** START **
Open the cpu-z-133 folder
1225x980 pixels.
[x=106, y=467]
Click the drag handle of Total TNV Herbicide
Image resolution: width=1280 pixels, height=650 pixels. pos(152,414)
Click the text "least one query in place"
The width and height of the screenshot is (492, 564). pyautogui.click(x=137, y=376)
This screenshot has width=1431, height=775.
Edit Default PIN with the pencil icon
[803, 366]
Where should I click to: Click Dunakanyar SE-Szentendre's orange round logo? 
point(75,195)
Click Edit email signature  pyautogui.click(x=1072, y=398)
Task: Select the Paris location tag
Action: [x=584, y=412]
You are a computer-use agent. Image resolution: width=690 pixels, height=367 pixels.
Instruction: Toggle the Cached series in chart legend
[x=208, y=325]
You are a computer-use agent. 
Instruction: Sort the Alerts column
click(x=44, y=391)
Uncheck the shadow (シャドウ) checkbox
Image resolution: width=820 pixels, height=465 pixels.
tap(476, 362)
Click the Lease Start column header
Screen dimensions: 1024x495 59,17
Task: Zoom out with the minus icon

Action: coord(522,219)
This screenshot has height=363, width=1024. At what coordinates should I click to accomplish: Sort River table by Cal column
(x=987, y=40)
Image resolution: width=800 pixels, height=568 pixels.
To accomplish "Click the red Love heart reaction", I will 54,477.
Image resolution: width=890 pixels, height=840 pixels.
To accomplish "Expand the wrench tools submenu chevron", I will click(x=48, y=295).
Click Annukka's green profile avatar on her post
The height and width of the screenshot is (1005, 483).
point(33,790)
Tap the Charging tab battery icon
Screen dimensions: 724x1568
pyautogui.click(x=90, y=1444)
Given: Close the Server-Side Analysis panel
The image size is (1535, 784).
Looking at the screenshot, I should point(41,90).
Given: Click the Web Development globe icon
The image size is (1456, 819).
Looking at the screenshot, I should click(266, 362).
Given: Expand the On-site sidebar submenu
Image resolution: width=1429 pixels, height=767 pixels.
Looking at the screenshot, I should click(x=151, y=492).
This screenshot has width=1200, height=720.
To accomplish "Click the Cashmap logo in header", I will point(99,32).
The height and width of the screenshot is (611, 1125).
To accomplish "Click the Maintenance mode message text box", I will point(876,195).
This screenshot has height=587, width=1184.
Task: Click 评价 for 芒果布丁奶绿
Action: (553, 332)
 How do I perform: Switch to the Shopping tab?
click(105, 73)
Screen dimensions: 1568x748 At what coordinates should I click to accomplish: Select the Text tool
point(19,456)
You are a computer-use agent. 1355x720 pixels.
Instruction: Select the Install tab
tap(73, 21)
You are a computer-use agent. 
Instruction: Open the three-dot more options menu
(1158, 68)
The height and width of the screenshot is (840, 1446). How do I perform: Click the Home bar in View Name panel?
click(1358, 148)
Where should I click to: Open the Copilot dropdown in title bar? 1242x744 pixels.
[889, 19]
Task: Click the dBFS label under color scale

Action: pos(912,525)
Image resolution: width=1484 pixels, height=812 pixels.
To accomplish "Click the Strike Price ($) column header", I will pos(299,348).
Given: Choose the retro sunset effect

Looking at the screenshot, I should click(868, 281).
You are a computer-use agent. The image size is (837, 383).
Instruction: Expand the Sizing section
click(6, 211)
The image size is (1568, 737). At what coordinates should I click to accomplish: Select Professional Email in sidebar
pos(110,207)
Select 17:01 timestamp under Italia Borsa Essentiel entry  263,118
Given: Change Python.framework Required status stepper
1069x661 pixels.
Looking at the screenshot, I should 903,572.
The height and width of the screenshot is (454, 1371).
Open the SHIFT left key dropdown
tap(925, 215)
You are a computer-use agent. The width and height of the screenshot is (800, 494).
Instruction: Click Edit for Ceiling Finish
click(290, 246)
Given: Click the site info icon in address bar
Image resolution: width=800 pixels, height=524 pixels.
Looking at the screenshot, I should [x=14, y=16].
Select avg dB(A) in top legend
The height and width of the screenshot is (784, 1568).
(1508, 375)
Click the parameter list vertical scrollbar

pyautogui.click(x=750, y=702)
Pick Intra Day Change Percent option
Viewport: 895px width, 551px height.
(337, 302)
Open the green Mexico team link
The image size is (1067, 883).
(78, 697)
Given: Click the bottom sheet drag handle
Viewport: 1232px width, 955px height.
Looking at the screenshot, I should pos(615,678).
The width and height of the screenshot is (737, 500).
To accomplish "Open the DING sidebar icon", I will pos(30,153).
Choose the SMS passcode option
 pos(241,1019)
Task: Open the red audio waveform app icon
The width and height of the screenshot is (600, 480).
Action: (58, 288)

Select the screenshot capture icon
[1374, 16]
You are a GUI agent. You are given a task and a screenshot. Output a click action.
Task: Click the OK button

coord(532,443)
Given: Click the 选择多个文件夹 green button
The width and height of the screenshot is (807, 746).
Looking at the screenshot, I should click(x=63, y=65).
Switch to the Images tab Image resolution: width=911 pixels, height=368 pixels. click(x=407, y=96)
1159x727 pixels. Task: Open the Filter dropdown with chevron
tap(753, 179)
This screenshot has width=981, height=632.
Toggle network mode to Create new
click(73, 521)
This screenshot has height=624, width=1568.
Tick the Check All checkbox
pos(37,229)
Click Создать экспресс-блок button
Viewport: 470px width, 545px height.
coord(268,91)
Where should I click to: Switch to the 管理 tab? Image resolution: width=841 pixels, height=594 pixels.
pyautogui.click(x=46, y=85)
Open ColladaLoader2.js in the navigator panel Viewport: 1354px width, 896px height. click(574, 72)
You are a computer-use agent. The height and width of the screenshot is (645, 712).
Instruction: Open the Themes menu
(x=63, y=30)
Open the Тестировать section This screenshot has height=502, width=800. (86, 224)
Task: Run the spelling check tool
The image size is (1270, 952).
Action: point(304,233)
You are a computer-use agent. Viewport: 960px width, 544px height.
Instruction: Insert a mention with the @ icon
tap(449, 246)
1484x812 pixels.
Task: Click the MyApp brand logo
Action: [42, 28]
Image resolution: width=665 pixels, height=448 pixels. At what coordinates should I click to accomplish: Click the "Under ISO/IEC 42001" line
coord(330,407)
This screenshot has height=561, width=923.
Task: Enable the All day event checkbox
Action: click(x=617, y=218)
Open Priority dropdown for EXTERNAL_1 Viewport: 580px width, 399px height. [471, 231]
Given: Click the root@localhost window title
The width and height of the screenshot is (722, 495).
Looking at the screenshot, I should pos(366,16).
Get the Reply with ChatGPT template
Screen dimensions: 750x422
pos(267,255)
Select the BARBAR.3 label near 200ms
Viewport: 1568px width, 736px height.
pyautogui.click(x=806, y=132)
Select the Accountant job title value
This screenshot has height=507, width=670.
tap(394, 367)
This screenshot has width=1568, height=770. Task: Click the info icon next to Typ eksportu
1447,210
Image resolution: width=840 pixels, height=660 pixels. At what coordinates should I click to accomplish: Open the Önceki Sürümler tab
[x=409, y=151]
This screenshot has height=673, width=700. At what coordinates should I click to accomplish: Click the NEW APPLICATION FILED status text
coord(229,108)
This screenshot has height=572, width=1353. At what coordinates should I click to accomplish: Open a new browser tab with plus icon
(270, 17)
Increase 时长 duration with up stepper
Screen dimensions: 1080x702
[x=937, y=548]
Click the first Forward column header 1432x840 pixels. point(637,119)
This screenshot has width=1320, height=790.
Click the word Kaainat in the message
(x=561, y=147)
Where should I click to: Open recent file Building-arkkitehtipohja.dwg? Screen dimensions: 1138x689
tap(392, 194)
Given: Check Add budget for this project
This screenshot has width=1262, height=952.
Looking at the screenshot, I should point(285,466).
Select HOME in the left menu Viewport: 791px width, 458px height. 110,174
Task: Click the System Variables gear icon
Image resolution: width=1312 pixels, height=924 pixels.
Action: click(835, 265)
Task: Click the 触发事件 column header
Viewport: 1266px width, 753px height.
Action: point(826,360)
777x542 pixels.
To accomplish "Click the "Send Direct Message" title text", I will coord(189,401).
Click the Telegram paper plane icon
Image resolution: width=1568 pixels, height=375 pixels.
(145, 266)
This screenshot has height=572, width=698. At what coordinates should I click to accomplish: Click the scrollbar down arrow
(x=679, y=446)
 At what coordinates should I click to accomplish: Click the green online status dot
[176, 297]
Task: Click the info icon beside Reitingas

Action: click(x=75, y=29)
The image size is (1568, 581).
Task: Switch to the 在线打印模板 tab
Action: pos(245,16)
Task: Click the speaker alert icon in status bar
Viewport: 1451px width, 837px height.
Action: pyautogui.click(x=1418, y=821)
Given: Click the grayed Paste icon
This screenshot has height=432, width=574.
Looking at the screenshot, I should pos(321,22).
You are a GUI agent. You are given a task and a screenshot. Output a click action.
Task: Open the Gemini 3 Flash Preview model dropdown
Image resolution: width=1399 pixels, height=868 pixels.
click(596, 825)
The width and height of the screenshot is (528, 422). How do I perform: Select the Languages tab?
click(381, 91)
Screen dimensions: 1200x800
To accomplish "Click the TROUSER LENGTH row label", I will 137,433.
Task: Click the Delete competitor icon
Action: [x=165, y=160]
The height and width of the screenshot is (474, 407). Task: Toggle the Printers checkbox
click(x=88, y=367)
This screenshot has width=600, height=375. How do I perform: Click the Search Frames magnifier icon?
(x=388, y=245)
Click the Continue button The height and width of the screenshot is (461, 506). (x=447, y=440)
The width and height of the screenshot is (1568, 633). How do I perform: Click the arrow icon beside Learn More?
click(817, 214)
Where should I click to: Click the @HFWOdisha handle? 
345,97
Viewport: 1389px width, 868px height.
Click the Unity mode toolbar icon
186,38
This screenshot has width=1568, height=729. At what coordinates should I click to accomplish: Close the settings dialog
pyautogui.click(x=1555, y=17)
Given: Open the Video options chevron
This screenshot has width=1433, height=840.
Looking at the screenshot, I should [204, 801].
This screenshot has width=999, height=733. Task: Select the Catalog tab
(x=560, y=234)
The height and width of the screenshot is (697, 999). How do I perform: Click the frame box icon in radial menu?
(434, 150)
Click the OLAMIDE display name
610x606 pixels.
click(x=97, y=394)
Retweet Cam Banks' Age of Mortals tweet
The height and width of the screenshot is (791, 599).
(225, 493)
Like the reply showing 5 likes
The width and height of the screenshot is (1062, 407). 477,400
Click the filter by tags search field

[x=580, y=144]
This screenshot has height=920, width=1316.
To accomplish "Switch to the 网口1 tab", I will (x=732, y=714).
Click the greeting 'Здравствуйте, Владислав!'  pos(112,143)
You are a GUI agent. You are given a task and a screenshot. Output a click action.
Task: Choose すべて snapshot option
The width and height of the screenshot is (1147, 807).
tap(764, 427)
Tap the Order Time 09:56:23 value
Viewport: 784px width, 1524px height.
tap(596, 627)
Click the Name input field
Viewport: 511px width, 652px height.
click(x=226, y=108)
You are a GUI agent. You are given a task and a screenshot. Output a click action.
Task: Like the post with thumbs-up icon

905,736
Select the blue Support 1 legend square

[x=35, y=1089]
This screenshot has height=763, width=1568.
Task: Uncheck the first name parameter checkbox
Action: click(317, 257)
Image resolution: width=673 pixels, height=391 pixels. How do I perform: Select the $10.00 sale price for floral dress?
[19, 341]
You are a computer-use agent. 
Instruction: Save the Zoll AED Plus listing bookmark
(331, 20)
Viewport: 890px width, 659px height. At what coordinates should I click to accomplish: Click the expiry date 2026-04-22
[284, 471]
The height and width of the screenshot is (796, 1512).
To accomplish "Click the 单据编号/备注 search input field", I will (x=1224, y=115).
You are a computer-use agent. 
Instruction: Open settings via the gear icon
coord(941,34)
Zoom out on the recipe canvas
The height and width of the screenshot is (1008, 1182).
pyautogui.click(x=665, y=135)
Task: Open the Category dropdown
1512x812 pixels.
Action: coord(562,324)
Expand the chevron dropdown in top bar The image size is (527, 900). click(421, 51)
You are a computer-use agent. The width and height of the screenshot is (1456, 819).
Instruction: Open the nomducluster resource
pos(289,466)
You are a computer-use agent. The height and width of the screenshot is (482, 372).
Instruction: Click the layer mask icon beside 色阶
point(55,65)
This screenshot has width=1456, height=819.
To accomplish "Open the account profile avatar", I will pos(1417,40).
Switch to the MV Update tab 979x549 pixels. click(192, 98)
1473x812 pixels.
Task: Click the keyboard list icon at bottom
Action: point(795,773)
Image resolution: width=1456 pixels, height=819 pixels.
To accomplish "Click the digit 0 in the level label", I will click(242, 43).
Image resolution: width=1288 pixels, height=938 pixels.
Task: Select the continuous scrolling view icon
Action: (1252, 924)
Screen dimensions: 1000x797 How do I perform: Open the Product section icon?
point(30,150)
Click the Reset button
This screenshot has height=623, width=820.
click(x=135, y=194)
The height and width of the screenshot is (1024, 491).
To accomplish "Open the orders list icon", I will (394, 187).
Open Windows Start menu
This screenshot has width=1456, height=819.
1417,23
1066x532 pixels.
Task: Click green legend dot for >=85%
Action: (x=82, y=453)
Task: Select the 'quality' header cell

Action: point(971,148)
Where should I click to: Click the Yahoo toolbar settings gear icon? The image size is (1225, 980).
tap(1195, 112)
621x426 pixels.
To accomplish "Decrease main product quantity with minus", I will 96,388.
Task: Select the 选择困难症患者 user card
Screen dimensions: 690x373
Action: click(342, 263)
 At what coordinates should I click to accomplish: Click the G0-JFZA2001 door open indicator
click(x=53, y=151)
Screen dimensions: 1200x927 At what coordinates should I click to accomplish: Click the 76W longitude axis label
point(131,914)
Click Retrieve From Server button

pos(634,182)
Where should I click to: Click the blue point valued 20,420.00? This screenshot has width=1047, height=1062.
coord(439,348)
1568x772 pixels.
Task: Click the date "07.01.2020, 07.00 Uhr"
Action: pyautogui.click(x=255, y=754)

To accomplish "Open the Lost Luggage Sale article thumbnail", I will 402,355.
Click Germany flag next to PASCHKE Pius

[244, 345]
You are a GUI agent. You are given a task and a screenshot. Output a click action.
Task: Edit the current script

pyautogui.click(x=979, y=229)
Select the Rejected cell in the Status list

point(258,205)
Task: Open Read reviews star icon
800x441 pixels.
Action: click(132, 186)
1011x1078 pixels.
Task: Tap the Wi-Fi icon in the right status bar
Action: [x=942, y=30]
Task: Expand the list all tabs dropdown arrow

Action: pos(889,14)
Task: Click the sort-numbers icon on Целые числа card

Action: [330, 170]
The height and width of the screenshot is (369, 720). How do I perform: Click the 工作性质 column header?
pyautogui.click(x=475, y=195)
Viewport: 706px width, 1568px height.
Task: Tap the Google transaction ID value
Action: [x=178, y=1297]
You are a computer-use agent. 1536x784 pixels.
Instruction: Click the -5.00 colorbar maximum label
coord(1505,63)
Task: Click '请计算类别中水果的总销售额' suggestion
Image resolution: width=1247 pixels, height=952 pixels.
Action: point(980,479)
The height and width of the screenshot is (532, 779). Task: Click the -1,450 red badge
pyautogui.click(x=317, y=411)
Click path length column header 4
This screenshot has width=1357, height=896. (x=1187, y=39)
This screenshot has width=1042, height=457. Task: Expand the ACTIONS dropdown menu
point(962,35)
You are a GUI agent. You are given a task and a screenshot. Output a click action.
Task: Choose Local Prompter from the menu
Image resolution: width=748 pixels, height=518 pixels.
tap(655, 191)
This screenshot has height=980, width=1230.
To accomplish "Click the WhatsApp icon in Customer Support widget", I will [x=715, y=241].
** END **
* [GOAL]: Rewrite everything from "Task: Run the spelling check tool" down to "Action: click(x=617, y=218)", putting "spellcheck" wherever "spelling check" appears and keeping everything else the same.

* [ANSWER TO THIS TASK]:
Task: Run the spellcheck tool
The image size is (1270, 952).
Action: point(304,233)
You are a computer-use agent. Viewport: 960px width, 544px height.
Instruction: Insert a mention with the @ icon
tap(449, 246)
1484x812 pixels.
Task: Click the MyApp brand logo
Action: [42, 28]
Image resolution: width=665 pixels, height=448 pixels. At what coordinates should I click to accomplish: Click the "Under ISO/IEC 42001" line
coord(330,407)
This screenshot has height=561, width=923.
Task: Enable the All day event checkbox
Action: click(x=617, y=218)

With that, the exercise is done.